Life On Mars

Barrett L. Dorko, P.T.

          I've recently been reading a fascinating book about the search for extraterrestrial life. It's called Captured By Aliens and was written by a columnist for the Washington Post, Joel Achenbach. (Simon and Schuster 1999). You might wonder what this might have to do with therapy, but bear with me for a moment.

          There is a section of the book devoted to the apparent discovery of some biological material on a meterorite that had originated on Mars. This was a big deal back in 1995, generating a statement from President Clinton, national news reports, and, ultimately, more money for NASA. The discovery gave exobiology (the study of life elsewhere in the universe) a tremendous boost. Up until then it had commonly been called "the science without a subject."

          As you might have guessed, after this discovery was announced, a host of scientists in related fields attacked every aspect of their argument. Before long, it could simply not be said with certainty that the meteorite displayed anything special at all. Other scientists effectively refuted every argument in favor of the biological properties of the rock.

          There are two things about this situation that I find important. First, life on Mars is generally considered to be a really cool thing to only imagine, much less actually discover. I mean, just consider the number of books about such a thing. And these are books read avidly by the very people attacking the exobiologist's claims. You have to imagine that all of these folks really wanted it to be true, but that this did not interfere with their striving to find the truth, or, at least, the scientist's latest approximation of it.

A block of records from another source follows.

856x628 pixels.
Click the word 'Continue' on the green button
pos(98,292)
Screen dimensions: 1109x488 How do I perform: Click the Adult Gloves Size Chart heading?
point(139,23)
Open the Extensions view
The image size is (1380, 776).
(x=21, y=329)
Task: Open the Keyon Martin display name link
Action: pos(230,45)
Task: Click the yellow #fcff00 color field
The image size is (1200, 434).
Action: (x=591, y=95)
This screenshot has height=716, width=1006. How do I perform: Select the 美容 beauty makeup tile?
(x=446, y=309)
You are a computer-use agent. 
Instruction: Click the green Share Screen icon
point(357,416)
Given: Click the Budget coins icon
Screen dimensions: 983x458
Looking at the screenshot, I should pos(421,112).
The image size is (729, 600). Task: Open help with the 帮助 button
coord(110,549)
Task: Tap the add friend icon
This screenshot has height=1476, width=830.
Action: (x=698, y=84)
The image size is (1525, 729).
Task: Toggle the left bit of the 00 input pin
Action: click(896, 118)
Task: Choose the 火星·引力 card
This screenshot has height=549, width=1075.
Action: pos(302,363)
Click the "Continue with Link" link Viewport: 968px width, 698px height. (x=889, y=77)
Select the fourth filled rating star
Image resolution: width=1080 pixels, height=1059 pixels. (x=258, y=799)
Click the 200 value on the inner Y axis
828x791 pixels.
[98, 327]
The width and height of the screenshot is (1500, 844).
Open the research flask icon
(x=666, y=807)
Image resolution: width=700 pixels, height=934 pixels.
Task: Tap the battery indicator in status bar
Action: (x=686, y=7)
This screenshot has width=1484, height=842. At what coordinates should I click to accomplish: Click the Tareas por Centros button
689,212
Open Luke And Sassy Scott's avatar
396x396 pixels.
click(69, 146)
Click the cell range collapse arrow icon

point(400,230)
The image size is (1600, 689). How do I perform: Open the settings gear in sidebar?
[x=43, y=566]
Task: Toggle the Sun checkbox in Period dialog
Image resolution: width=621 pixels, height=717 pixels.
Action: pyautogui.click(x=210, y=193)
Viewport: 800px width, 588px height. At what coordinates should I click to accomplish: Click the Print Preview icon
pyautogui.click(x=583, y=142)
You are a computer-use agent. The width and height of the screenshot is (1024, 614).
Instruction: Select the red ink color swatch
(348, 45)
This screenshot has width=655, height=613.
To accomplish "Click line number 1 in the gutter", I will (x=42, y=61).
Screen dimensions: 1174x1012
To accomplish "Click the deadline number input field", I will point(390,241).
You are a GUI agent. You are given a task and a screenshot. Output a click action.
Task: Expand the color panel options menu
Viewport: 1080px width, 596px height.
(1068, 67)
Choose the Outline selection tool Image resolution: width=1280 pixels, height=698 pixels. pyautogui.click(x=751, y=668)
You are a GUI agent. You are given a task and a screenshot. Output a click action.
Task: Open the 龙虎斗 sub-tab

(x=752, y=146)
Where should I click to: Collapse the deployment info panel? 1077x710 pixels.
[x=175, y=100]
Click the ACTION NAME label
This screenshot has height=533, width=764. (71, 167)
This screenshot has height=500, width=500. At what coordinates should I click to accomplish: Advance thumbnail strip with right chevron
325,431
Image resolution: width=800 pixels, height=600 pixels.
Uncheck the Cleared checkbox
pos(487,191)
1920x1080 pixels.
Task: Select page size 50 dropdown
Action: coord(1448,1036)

          Secondly (and this is closely related to the first point), the objections to the first scientist's findings rose immediately and loudly from their peers, no matter what the objectors would have preferred to be true. As Achenbach notes: "Their critics could pick out any weak link in their long chain of evidence. In science, if you don't try hard enough to prove yourself wrong, your friends will gleefully take up your slack. Proving the work of others false is virtually a sacred rite."

          Now this is where I finally get to the issue of therapy, and, if you know much about my writing, you may guess what is coming next. I notice that my criticism of some of the methods popular in therapy practice is met with a kind of embarrassed silence. When I point out that there is no evidence for some traditional ideas in therapy (using the relevant literature, of course), nobody says anything in defense of them, few agree wholeheartedly in any public forum, and, if I am disagreed with, it takes the form of a personal attack. (Check out the archives of the McKenzie listserv for several examples of that)

          When I say that the theory behind so-called "myofascial release" is, well, absurd, given what is known about the properties of connective tissue, two things typically happen; I am chastised for daring to disagree with the founder of the method and/or I am asked to explain its effectiveness if not by the means that I propose are nonsensical. I could say the same about my criticism of McKenzie's theory and method.

          Of course, it is not my responsibility to explain why another's method might be effective. I presume that this is their job. When I offer my own explanation and it clashes with the underlying theory of the revered founder, well, we're back to what I feel is the real problem in much of clinical practice today: physical therapy as a clinical discipline shies away from the kind of scrutiny that science has always depended upon in order to not only progress, but to toss out those who haven't done the work necessary to defend their method. It seems "impolite" to say anything negative about another's work, and I believe that this has led quite predictably to methods that make absolutely no sense. Effectiveness is another issue, and one not nearly so easy to measure or determine. (see The Wrong Question)

          So now we've got a growing array of "therapies" that will never withstand the examination of a scientist outside the profession. When we talk of myofascial release, "energy" work, magnets. you know of others- we might as well be trying to convince them we've discovered life on Mars.

          It won't fly. And it shouldn't.